There is a new alien language which uses the latin alphabet. However, the order among letters are unknown to you. You receive a list of non-empty words from the dictionary, where words are sorted lexicographically by the rules of this new language. Derive the order of letters in this language.
Example 1:
Given the following words in dictionary,
[
"wrt",
"wrf",
"er",
"ett",
"rftt"
]
The correct order is:"wertf".
Example 2:
Given the following words in dictionary,
[
"z",
"x"
]
The correct order is:"zx".
Example 3:
Given the following words in dictionary,
[
"z",
"x",
"z"
]
The order is invalid, so return"".
Note:
You may assume all letters are in lowercase.
You may assume that if a is a prefix of b, then a must appear before b in the given dictionary.
If the order is invalid, return an empty string.
There may be multiple valid order of letters, return any one of them is fine.

INFORMATION SHOWN:
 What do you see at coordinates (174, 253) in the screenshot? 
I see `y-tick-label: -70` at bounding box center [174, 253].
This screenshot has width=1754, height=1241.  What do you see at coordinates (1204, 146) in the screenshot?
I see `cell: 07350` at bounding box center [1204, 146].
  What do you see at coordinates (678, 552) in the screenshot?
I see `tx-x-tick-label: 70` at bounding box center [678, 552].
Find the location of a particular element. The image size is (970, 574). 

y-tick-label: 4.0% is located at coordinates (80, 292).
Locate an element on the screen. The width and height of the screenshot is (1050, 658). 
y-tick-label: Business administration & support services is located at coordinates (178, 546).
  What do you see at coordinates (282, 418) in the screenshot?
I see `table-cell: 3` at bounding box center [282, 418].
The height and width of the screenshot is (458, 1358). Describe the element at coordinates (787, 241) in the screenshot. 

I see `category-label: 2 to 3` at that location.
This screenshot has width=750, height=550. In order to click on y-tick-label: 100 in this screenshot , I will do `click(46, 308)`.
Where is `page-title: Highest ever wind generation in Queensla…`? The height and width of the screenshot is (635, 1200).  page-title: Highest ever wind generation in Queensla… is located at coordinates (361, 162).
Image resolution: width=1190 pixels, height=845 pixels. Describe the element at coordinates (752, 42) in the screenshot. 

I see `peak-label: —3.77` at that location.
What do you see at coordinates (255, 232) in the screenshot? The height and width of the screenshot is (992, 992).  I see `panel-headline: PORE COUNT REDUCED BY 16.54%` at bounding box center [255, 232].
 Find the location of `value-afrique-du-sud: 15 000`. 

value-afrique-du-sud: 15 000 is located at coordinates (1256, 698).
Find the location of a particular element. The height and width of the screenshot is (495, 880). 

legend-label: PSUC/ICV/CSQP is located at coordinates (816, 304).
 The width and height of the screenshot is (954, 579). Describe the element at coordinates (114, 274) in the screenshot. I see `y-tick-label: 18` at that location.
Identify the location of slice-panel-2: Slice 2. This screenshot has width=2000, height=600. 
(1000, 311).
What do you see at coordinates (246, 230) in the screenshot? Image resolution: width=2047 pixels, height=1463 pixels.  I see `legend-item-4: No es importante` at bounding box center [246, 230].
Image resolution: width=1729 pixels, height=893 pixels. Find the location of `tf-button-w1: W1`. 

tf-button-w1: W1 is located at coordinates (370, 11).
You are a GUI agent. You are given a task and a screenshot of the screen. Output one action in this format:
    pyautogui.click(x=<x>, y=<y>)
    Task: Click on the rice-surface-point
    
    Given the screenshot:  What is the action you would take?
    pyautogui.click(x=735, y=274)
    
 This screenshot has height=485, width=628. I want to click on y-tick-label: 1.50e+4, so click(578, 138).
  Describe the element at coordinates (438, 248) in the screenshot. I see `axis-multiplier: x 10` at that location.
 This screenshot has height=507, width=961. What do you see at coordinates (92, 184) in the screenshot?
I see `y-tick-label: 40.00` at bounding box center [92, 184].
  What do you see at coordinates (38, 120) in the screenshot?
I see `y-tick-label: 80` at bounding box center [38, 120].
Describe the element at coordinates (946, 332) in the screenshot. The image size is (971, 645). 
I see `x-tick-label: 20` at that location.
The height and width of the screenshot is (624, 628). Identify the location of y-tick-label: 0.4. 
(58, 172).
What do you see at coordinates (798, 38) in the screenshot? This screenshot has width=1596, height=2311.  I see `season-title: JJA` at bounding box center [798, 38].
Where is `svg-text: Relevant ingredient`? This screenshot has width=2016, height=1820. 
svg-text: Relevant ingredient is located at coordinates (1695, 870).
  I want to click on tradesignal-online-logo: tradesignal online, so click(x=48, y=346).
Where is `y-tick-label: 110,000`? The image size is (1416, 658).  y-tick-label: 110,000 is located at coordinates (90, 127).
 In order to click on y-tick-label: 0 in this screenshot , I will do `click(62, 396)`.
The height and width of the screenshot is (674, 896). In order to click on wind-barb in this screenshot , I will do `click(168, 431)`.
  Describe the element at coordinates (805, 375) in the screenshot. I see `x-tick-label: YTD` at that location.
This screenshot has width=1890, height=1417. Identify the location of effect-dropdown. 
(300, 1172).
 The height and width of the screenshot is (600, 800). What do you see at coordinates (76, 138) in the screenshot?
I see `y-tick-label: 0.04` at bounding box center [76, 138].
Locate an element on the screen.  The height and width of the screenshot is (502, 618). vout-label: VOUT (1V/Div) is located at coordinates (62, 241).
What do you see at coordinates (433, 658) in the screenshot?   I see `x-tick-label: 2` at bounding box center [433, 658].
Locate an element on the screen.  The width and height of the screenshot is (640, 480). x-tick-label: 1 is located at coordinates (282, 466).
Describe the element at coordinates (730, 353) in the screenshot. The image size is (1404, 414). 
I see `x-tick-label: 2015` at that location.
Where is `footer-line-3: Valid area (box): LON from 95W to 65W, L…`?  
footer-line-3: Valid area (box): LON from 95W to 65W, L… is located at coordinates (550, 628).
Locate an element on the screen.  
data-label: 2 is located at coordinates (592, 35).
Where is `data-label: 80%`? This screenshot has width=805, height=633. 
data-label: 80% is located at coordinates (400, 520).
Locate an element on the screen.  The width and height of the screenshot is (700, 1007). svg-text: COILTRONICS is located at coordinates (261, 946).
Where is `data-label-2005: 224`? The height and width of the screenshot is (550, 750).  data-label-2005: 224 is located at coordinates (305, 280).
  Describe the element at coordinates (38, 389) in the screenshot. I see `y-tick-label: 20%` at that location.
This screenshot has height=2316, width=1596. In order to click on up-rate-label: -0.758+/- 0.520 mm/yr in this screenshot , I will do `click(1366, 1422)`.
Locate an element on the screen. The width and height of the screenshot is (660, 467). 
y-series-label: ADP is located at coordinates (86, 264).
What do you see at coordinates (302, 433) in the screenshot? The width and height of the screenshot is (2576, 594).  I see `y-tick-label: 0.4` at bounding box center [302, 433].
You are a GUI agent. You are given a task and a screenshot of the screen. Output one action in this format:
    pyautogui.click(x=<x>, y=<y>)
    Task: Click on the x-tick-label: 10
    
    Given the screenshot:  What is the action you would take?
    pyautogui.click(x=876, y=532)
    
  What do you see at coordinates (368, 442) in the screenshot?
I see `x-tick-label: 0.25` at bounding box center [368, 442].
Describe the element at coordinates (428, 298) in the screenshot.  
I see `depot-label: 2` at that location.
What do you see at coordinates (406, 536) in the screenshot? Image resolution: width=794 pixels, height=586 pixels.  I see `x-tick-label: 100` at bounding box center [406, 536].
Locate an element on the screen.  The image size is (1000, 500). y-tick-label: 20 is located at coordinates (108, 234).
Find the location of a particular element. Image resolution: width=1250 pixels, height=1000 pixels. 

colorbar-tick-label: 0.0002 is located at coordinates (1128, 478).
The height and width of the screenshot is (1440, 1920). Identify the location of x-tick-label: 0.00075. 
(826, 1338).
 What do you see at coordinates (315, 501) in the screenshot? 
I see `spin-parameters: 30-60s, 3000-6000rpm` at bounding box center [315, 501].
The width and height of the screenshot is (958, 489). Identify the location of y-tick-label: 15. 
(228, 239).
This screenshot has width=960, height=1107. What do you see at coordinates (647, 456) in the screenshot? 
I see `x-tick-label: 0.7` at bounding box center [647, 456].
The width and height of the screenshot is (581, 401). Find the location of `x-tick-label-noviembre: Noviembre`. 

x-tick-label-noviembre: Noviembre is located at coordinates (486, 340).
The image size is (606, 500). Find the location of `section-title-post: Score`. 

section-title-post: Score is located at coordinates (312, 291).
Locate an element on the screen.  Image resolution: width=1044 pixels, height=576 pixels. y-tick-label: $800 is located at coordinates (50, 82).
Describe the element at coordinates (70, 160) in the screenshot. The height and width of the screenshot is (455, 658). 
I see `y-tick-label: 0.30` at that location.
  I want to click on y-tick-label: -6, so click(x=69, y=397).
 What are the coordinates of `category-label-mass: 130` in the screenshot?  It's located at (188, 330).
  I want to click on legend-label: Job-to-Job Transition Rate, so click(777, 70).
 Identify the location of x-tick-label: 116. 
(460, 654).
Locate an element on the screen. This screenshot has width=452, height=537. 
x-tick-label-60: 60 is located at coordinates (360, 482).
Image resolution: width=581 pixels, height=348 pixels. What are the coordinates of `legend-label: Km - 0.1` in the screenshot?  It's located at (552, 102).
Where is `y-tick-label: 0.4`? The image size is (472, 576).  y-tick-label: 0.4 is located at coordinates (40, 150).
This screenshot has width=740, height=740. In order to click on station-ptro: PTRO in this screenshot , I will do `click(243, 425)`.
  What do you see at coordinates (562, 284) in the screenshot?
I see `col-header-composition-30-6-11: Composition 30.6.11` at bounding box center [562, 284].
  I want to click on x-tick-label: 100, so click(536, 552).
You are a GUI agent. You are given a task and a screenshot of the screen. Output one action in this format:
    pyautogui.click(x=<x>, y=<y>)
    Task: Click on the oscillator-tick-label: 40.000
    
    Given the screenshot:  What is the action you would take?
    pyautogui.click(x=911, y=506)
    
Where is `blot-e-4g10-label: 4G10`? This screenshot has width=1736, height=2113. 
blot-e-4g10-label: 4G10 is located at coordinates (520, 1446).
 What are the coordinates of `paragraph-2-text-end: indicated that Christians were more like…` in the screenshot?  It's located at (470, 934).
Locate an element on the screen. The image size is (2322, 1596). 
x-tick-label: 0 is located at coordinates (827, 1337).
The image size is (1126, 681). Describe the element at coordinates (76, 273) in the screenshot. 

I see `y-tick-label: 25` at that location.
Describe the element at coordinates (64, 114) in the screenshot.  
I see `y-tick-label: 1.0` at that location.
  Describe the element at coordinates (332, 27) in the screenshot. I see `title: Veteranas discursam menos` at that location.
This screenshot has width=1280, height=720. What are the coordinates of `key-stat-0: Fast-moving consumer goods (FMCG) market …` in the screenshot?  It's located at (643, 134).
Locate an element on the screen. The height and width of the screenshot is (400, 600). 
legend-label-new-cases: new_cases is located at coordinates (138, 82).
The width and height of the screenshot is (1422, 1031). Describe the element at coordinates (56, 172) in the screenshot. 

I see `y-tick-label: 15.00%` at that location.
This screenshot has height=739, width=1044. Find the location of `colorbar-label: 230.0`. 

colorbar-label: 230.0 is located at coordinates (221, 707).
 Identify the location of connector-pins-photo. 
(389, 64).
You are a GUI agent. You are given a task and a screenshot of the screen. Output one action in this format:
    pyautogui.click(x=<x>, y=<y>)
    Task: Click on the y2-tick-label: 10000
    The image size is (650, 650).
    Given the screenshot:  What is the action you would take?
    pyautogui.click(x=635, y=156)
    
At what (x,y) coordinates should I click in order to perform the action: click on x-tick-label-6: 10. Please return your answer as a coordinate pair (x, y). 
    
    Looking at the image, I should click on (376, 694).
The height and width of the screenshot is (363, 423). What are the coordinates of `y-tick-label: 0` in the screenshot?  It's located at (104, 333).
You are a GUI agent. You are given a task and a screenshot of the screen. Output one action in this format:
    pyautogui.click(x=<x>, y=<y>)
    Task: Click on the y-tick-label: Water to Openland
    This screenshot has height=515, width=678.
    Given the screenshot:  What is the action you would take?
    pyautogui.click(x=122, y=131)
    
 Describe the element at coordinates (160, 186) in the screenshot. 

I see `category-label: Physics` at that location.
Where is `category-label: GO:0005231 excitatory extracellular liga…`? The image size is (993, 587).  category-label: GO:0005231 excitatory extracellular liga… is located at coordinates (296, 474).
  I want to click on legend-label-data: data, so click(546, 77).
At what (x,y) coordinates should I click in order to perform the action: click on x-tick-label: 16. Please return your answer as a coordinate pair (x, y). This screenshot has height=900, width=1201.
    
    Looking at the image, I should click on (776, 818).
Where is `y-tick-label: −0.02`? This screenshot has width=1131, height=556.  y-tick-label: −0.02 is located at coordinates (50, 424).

PROBLEM 1:
From the alien dictionary problem, list every word in the dictionary given in Example 1.
PROBLEM 2:
Copy the alien dictionary problem from the words "You may assume that" through "them is fine.", replacing "empty string" with "null value".

PROBLEM SOLUTION 1:
- wrt
- wrf
- er
- ett
- rftt

PROBLEM SOLUTION 2:
You may assume that if a is a prefix of b, then a must appear before b in the given dictionary.
If the order is invalid, return an null value.
There may be multiple valid order of letters, return any one of them is fine.